On the contrary, is seems even that this term has an ethnographic character, from the name of the ancient Pelasgian people called Rimi, Arimi, or Ramni. In the parts of Asia, as Berger writes (Hist. de l’ecriture, p. 205), the alphabet had been propagated under the form and the name of the Arami people, an ancient Pelasgian population by origin, settled in the mountains and valleys of Syria and Mesopotamia.

The Danish archaeologist Olaus Wormius (+ 1654) tells us that the so-called runes were also called Ram runner (Du Cange, Gloss. med. et inf. lat. ad vocem Alyrumnae); we probably have here a Danish expression, formed from the name Ramleni.

 

The bishop Venantius Fortunatus of Gaul (6th century) calls these characters “Barbara rhuna” (Carm. Lib. VkII. 18. 19), meaning letters of the Barbarians, not of the Germans, and as we know, under the name of Barbarians was especially understood the indigenous population from the northern parts of Hellada. Finally, we must also must here that even starting with the 13th century, the Hungarians called the Cyrillic letters literae Blackorum, or Romanian (Keza, Gesta Hung. I. 4. 15), although in those times the so-called Cyrillic letters were used more for writing in Slavonic language, than in Romanian].

 

Even at the time of Cesar, in the southern parts of Germany and in Gaul were in use only the old Pelasgian letters (Pliny, H. N. VII. 57. 3), which the Roman authors called Greek letters, a general term and easier to understand.

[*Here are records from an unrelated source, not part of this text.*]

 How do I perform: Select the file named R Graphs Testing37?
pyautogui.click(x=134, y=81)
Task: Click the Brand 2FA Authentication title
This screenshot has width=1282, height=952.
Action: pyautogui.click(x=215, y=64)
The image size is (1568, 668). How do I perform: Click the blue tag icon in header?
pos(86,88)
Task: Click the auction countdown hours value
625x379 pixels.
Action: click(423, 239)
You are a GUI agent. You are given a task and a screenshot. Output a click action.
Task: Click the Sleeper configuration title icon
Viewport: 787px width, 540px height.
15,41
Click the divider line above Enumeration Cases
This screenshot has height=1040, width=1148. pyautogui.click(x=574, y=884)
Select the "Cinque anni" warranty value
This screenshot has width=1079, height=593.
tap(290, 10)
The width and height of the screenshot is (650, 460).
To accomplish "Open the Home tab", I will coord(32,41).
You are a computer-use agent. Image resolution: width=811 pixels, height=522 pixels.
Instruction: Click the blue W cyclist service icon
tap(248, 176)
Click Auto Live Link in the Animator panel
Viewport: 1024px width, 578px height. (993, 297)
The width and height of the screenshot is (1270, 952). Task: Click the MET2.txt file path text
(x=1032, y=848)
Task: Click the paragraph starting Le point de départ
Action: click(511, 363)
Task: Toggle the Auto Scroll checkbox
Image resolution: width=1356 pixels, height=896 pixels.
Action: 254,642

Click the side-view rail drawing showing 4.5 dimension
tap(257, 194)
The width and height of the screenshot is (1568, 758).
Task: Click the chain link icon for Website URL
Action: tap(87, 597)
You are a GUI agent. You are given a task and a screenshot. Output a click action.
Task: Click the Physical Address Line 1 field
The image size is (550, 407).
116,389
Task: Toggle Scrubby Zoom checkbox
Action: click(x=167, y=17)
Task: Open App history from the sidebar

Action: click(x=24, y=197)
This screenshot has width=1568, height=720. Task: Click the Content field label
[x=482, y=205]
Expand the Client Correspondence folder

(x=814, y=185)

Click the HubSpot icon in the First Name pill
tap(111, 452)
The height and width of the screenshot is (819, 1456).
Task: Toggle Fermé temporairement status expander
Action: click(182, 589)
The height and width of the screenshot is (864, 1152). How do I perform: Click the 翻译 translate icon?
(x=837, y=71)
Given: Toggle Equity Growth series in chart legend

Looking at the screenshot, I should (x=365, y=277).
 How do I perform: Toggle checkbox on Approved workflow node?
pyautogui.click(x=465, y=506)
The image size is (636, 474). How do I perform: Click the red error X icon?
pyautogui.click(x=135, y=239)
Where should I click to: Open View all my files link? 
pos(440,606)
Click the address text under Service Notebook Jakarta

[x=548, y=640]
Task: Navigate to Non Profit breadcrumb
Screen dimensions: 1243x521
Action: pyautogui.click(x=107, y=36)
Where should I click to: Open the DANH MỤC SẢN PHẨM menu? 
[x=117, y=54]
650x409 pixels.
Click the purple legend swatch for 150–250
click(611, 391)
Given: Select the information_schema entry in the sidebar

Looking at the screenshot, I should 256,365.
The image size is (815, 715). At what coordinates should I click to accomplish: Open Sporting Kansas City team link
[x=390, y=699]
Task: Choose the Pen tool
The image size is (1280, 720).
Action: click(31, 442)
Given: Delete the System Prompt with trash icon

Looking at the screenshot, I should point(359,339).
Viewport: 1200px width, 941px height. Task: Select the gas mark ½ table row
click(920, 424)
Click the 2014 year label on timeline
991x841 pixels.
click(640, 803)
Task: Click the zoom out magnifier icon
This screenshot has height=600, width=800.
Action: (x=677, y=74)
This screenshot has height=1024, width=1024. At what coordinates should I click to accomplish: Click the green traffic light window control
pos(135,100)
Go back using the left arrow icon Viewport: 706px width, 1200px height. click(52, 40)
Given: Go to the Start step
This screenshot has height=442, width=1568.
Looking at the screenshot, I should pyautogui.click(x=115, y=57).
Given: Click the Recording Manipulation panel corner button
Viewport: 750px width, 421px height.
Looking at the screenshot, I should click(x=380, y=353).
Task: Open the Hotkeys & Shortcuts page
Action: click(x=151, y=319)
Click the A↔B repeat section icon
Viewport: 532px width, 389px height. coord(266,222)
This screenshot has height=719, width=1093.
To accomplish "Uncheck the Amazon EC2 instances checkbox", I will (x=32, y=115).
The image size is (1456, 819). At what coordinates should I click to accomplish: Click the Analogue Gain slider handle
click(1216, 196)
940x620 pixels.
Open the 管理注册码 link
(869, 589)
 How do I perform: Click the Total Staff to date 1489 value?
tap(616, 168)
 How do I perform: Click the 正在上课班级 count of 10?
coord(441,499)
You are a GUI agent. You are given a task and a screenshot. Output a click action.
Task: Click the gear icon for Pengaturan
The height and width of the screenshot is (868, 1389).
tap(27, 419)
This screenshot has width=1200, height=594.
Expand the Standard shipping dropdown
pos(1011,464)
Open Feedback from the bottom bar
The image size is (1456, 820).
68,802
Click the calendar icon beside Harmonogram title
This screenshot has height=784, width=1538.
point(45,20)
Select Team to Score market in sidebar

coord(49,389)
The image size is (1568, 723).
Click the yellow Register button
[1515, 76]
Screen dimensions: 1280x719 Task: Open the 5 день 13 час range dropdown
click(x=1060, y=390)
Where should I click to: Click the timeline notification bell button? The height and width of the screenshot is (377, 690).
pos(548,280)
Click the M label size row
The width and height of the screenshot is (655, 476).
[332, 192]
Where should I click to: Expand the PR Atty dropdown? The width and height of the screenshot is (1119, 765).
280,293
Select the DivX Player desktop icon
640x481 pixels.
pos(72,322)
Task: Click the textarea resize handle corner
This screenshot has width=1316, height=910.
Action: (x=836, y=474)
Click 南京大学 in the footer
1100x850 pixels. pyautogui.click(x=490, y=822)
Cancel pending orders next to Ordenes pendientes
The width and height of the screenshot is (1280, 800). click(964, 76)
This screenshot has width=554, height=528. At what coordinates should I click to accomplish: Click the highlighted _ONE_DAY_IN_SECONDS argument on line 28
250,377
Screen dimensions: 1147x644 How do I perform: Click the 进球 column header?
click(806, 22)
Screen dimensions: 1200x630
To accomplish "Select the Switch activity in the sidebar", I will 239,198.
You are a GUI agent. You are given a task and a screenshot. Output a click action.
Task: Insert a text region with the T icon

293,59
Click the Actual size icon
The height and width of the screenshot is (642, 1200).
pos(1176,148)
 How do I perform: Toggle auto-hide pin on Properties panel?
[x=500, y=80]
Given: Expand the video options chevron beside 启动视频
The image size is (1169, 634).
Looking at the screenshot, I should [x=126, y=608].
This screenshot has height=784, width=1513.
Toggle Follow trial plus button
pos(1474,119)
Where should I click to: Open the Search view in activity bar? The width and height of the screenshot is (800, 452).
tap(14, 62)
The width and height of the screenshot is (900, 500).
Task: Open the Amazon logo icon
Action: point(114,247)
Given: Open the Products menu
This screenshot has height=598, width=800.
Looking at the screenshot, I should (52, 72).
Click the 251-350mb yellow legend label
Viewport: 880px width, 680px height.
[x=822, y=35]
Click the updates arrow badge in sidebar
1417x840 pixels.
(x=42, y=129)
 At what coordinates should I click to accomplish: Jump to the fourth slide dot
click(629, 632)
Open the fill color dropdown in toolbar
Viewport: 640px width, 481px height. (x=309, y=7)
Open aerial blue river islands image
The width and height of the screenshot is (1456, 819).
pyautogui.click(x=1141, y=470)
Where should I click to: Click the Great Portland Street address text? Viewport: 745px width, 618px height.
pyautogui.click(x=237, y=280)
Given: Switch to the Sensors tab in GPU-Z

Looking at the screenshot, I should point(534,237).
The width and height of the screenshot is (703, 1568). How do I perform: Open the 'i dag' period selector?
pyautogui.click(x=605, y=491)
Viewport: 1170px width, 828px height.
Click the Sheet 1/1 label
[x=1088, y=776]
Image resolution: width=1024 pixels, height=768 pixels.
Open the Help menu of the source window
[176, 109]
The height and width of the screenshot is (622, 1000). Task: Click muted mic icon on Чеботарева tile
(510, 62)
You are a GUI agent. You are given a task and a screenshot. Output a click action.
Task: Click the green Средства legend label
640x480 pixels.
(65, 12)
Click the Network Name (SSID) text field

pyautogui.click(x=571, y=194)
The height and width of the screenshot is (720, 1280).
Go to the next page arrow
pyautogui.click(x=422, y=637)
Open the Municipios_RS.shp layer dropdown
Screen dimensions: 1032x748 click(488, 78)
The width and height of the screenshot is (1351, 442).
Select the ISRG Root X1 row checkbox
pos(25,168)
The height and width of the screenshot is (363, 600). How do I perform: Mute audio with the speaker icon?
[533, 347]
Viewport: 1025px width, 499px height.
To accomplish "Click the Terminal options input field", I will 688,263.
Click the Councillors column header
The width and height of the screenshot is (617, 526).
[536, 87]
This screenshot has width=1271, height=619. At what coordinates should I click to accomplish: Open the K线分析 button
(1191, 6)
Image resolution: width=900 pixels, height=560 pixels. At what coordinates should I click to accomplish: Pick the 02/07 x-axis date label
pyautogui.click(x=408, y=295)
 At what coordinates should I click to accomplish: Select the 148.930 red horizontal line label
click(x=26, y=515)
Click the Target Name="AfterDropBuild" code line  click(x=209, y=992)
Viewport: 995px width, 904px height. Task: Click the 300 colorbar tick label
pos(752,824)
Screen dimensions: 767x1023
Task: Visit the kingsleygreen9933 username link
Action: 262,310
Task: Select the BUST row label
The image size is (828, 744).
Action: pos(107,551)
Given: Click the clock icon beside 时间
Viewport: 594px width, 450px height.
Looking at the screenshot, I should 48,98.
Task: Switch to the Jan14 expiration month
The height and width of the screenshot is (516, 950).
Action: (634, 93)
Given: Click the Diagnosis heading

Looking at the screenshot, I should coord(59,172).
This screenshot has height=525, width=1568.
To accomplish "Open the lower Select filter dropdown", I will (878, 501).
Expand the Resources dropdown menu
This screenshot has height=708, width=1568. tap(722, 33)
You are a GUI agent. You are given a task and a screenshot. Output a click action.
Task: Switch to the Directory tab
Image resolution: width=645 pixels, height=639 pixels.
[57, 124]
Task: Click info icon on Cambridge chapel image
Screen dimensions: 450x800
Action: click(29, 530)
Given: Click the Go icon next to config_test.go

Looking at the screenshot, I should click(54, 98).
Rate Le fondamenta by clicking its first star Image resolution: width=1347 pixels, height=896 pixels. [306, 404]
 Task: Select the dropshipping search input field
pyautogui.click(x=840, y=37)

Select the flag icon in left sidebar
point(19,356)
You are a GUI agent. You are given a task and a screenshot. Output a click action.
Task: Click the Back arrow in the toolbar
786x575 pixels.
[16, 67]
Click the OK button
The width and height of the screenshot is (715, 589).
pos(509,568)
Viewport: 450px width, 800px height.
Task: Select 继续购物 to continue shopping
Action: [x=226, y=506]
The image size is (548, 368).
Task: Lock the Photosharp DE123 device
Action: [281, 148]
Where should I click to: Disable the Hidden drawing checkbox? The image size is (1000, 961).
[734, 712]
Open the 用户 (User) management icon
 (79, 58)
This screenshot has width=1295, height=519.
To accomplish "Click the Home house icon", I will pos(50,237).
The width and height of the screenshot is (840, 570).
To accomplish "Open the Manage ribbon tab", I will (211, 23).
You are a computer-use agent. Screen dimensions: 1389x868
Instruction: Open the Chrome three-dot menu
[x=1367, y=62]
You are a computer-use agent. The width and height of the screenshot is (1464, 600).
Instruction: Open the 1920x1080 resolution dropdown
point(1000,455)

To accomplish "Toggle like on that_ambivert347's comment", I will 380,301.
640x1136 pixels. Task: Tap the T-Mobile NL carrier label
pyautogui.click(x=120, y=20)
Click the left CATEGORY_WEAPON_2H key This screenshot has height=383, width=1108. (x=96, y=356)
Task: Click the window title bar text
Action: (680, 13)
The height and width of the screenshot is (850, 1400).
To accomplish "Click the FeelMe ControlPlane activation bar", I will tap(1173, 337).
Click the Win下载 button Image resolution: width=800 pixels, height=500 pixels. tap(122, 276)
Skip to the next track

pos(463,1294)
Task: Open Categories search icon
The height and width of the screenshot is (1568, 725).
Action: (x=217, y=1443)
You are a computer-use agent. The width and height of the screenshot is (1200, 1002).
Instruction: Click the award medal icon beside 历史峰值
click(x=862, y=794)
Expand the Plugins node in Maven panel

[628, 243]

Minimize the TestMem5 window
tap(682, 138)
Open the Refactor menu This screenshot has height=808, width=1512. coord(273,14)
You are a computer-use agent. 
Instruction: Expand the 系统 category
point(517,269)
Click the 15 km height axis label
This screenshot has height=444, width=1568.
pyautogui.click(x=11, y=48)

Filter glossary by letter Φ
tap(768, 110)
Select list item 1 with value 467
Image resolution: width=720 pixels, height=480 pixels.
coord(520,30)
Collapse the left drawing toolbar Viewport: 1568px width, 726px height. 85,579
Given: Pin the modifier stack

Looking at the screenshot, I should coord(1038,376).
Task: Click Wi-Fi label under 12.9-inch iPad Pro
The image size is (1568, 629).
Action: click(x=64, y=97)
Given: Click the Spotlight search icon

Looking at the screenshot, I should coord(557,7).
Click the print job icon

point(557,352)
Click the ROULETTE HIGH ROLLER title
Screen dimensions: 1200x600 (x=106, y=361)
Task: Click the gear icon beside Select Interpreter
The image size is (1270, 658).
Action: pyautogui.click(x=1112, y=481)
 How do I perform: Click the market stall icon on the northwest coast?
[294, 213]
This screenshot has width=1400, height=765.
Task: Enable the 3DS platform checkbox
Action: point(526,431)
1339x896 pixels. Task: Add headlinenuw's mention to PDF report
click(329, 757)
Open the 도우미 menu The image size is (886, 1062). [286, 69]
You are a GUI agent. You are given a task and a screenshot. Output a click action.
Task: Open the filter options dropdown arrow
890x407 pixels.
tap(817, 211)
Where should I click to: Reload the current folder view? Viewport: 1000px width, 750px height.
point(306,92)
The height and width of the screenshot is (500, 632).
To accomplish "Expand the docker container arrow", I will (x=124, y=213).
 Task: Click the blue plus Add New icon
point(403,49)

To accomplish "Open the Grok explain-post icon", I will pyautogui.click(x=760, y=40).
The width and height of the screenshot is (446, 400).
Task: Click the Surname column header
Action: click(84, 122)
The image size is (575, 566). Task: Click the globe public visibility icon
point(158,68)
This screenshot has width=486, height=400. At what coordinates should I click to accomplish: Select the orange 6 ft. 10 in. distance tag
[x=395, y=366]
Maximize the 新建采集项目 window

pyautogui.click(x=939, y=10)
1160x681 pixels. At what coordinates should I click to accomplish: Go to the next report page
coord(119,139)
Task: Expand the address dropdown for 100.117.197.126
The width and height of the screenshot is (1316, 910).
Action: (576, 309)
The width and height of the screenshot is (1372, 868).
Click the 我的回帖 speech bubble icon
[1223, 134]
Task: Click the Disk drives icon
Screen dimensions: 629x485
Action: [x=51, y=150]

We reproduce here the following words of Julius Cesar: “In the castra of the Helvetiens were found some registers written with Greek letters, which were brought to Cesar”.

And as for the Gauls, the same Cesar writes that the Druids learned by rote a great number of verses, and that they believed it was bad to put those verses in writing; but in all the other public affairs of theirs, and in their private reckoning, they used the Greek letters (Bell. Gall. I. 29).

We also find the following note with Tacit (Germania, c. 3) regarding this: “In Germany and Rhetia, as it is told, some monuments and tumuli are written with Greek letters even now”.

The use of the ancient Pelasgian letters in the northern parts of Hellada, or in the lands so-called of the Barbarians, goes back to very remote times. “Even in ancient times the Ioniens”, as Herodotus writes, “called the written books “shaved skins” (tas biblous) [3], because not having the papyrus, they used for writing goat and sheep skins. Even now, at my time, many of the Barbarians write on such skins” (lib. V. 58).

 

[3. This  word derives without doubt from the Pelasgo-Latin adjective bubulus, for example coria bubula, cattle skins, from which was formed later the Greek biblos, book, biblion, pl. biblia, little book. In the beginning, the words charta bibula (chartai biblion) had the same meaning also. Later though, the Greeks applied the name biblos, byblos, byblon, byblion to the bark of the plant called papyrus, on which wrote the Egyptians].

 

But with the extinguishing of the Pelasgian element from the territory of Germany, the use of writing also disappeared.

The various populations of Celtic and German race, which occupied the territory of Germany and Scandinavia after the Pelasgians, had no writing, either particular, or common.

The same also results from the words of Tacit about the Germans: literarum secreta viri partier ac feminae ignorant (Germ. c. 19). And he writes in another place (Germ. c. 5):

“If the good gods, or the bad gods, had denied the Germans the gold and the silver, I don’t know. But neither can I affirm that some gold or silver vein could not exist in Germany, because who had searched this earth? But they don’t show any interest to have and use these metals. The silver vases they have are given as gifts by the ambassadors and their princes, but they do not value them more than they do clay pots”.

 

As we saw, for the German literati the word “hailag” presented the best guaranty that the inscription on the torc from Petrosa has a German character and meaning.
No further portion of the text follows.